Свечка хотела смутить Грозного, потому что пропустивший удар мужчина становится легкой добычей, однако ее надежды не сбылись.
– Ты оказалась в самом уязвимом положении, – объяснил Грозный, бесстрастно изучая задорную улыбку девушки. – Ты могла пропасть.
«А ведь он мог ответить романтичнее…»
Улыбка осталась по-прежнему игривой, однако огоньки в глазах стали тускнеть.
– Неужели?
– Ты – девушка из большого города, Свечка, ты не приспособлена к прогулкам по горам и не умеешь выживать с помощью того, что у тебя есть. Предоставленная самой себе, ты стала бы обузой, стала бы молить о помощи, выть, плакать, взывать к совести и тем вызывать у спутников ярость и раздражение. Нет сомнений, что в конце концов ты вывихнула бы ногу или сбила ее, и тебя с радостью бросили бы под ближайшим деревом, пообещав прислать помощь.

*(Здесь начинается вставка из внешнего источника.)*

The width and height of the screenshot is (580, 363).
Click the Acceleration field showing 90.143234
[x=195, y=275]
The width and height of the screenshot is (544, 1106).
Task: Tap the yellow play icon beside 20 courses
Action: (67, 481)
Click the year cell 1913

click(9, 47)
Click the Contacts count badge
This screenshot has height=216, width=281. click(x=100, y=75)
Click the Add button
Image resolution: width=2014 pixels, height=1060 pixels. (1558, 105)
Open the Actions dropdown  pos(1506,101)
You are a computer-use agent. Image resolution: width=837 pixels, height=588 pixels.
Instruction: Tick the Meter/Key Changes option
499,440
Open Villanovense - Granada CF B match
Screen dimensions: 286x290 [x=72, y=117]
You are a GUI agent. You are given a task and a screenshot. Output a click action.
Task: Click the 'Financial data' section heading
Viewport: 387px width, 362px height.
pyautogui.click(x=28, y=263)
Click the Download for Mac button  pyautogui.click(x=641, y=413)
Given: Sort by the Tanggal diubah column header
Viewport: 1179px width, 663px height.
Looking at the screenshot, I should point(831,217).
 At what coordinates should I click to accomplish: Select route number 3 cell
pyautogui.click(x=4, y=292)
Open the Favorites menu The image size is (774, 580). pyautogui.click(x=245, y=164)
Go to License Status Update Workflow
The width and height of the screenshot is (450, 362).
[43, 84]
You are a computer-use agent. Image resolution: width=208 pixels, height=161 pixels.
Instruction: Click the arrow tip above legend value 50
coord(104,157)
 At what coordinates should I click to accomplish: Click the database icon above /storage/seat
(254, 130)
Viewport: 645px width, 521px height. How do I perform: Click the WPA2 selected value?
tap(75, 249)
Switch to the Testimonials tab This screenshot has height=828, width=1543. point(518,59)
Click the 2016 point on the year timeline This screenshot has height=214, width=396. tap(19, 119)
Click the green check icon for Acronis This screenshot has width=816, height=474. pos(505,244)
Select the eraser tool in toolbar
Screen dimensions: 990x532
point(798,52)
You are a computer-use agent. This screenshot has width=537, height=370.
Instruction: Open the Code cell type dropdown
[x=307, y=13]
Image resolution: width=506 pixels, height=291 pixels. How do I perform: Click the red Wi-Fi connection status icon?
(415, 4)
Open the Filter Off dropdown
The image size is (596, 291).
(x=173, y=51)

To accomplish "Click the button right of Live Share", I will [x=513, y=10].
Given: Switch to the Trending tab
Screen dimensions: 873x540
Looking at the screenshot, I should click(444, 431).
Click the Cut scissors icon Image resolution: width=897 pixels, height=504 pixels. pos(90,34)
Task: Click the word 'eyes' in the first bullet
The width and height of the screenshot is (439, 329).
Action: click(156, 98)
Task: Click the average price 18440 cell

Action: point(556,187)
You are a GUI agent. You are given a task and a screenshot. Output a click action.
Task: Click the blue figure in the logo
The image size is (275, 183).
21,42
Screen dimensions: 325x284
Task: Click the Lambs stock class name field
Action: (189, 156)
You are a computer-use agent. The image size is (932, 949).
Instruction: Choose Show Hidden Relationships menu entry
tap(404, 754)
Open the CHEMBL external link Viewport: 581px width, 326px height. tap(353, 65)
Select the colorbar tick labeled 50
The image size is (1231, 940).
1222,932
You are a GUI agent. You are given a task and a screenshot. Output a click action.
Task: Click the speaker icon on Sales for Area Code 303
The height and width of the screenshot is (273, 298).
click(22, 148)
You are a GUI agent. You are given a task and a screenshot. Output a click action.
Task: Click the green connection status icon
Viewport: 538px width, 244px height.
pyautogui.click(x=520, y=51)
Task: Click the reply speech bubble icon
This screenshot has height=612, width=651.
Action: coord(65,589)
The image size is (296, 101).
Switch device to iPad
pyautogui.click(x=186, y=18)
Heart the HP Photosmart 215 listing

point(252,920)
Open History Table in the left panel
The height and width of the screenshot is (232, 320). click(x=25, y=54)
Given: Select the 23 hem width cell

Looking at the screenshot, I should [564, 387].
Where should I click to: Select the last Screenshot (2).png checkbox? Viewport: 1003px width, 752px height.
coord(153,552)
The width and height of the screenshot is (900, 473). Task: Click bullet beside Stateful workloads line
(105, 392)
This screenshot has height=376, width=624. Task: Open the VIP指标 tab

Спокойствие и даже равнодушие, с которыми Грозный произнес свою небольшую речь, потрясли Свечку. Улыбка сползла с лица, а в глазах появился страх:
– Ты бывал в таких ситуациях?
Она вспомнила предупреждение Рыжего и синяки на запястьях Грозного. И теперь пыталась понять, кто перед ней: честный человек, у которого неведомым образом появились характерные раны, или жестокий убийца?
Ответ Грозного сомнений не развеял:
– Я не идеализирую людей, Свечка. Я знаю, на что они готовы ради собственного спасения.
– Знаешь? – встрепенулась девушка. – Ты что-то вспомнил?
– Нет, не вспомнил… Все, что я сказал, основано на понимании, а не на проснувшихся в памяти событиях, – объяснил мужчина. – Я понимаю, что без помощи и взаимной поддержки выживут только сильные, и не вижу необходимости в твоей смерти. И в смерти Куги. И готов потратить время на помощь, чтобы не наблюдать за вашей агонией.